Luckily, New Day Films now has an individual streaming option ($4.99 per stream), and I was able to create a rich assortment of films that my students could choose from. The experience got me thinking about how streaming is impacting the ways educators are using media, and changing the nature of teaching with films. I reached out to some professors who are using New Day’s individual streams with their students, and asked them about their experiences.
Many professors have students view films outside of class because it saves them valuable classroom time. Thomas Gannon, an English professor at the University of Nebraska in Lincoln, uses Jay Rosenstein’s documentary In Whose Honor?, about Native American mascots in college sports, in his “Introduction to Native American Literature” class. “The film is a good vehicle for exemplifying Natives trying to take back the tools of their own representation,” Gannon says. “However, I stopped showing it in class after the first year or so because this is a literature class, and meeting time is always at a premium. I prefer to assign films outside of class, which is easier since this film is now available online.”
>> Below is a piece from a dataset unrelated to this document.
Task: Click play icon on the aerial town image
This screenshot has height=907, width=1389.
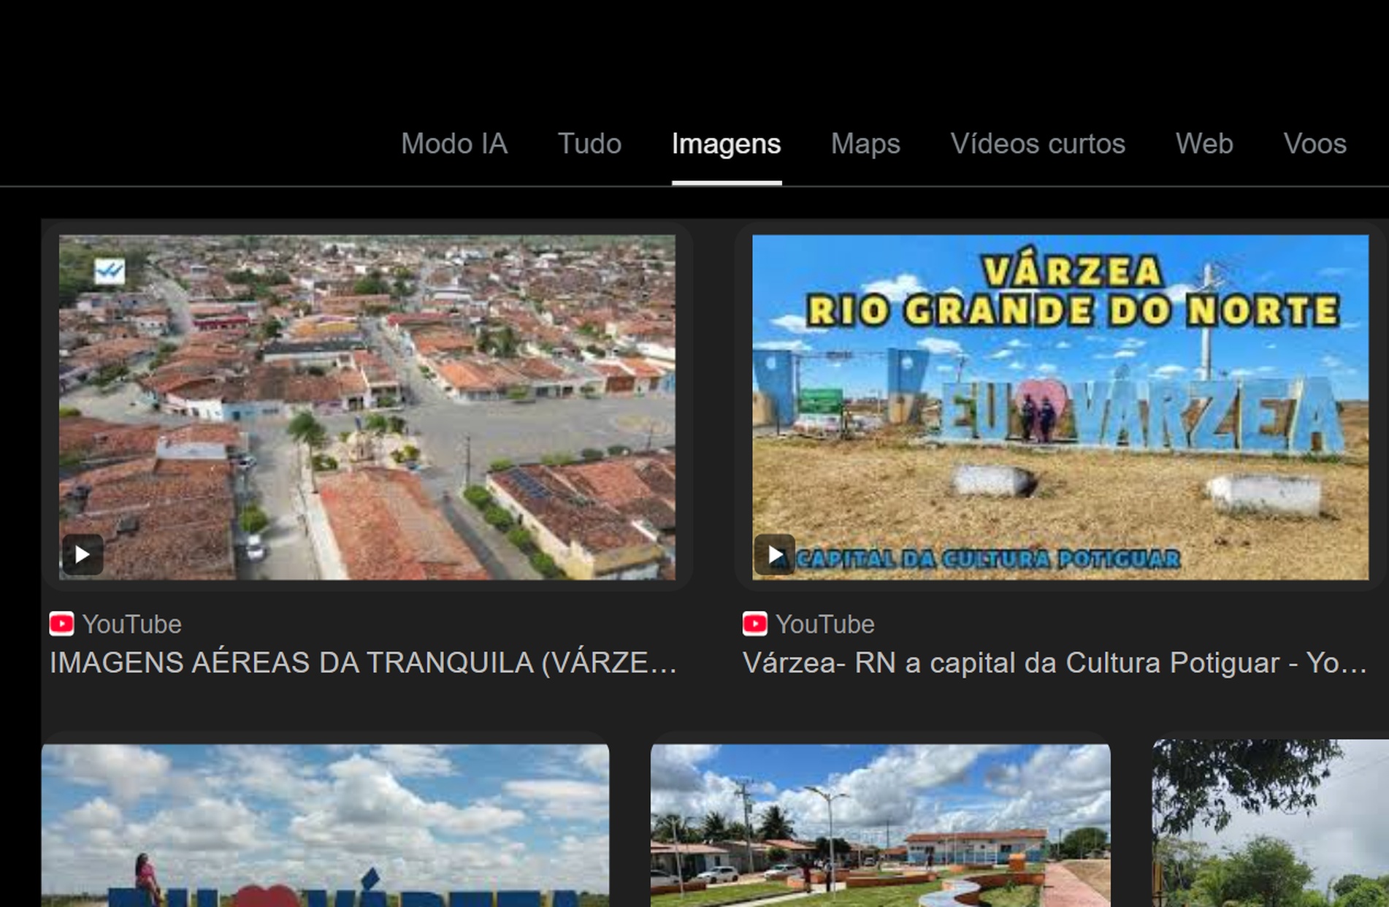Action: click(x=82, y=555)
Eliot Graham, who teaches courses on individual and cultural diversity to graduate education students at Rutgers University and Harvard, assigns Debra Chasnoff’s film Straightlaced: How Gender’s Got Us All Tied Up as required viewing outside of class. “I’m trying to make my students think about how teachers propagate messages that are racist or sexist or homophobic, often unwittingly,” Graham says. “If it’s just an intellectual exercise they will do it in my class and then forget about it when they enter their own classrooms. I use Straightlaced because it shows kids talking about experiences that they had in school, and it has more of an emotional impact.” Graham says that his class periods aren’t long enough to allow him to show the 67-minute film in class, so assigning it outside of class works well. “When I’ve used it in class I usually end up excerpting pieces that total up to about 30 or 35 minutes, which is always terrible because I’m like, “I can’t possibly omit this part!”
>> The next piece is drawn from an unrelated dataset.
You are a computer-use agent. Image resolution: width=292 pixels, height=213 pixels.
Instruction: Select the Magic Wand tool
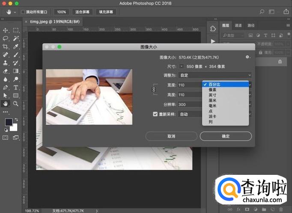point(16,39)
Streaming also allows films to be used as secondary sources, or for additional research. Gannon says, “One of my midterm essay prompts regards Native American mascots, with a required source essay by Phil Deloria. In Whose Honor? is highly recommended as another source. Most of the really good papers use it, and the student writers thereof usually seem to be highly moved, even outraged, by the film.”
How does assigning a film outside of class impact the quality of the in-class discussion about it? For my students, who are asked to do close readings of films, being able to stop and re-watch a particular section is invaluable. Graham requires the students to write about the assigned film, and says that it enriches the discussions and activities they do in class together. Whether students absorb the film better together in class, or alone at home, is unclear, and likely depends on the individual student and the viewing circumstances.
What’s clear, though, it that streaming is here to stay. And with New Day’s individual streaming option, educators can find more ways to take advantage of the power of films as they teach in their own disciplines. “If there’s a video my institution owns, but it isn’t available online, we have to watch in class or not at all,” says Graham. “This gives me more flexibility to be able to more things.”